→ WHAT TO PRODUCE
Pull every "will" line out of the data below.

+++ DATA

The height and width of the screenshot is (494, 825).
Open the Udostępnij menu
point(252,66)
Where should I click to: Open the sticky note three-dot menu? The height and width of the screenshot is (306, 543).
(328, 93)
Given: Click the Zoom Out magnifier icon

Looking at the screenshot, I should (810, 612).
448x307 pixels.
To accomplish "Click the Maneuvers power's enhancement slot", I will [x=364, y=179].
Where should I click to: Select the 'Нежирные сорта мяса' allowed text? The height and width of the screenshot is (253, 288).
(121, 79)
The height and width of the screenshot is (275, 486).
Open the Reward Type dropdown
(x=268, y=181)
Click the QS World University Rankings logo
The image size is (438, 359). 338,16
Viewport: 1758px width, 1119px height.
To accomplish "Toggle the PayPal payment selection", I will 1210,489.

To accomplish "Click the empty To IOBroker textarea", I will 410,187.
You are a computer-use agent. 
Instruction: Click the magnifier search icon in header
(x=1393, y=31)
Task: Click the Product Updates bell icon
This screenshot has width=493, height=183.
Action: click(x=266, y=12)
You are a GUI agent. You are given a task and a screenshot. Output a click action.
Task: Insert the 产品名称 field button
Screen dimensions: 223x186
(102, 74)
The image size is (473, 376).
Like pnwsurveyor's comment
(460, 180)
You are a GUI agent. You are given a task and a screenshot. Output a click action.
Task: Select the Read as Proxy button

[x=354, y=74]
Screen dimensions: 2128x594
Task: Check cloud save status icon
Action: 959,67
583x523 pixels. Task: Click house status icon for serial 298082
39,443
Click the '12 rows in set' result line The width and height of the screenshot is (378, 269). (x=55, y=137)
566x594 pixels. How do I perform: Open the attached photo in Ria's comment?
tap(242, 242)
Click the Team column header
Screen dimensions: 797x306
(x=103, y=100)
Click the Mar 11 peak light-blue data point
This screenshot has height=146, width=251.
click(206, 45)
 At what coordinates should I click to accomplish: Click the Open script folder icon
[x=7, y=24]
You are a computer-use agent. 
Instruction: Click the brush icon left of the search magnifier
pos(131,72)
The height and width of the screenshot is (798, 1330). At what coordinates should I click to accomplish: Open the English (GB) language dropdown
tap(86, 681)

++++++

→ ANSWER AREA
To accomplish "Click the Maneuvers power's enhancement slot", I will [x=364, y=179].
To accomplish "Toggle the PayPal payment selection", I will 1210,489.
To accomplish "Click the empty To IOBroker textarea", I will 410,187.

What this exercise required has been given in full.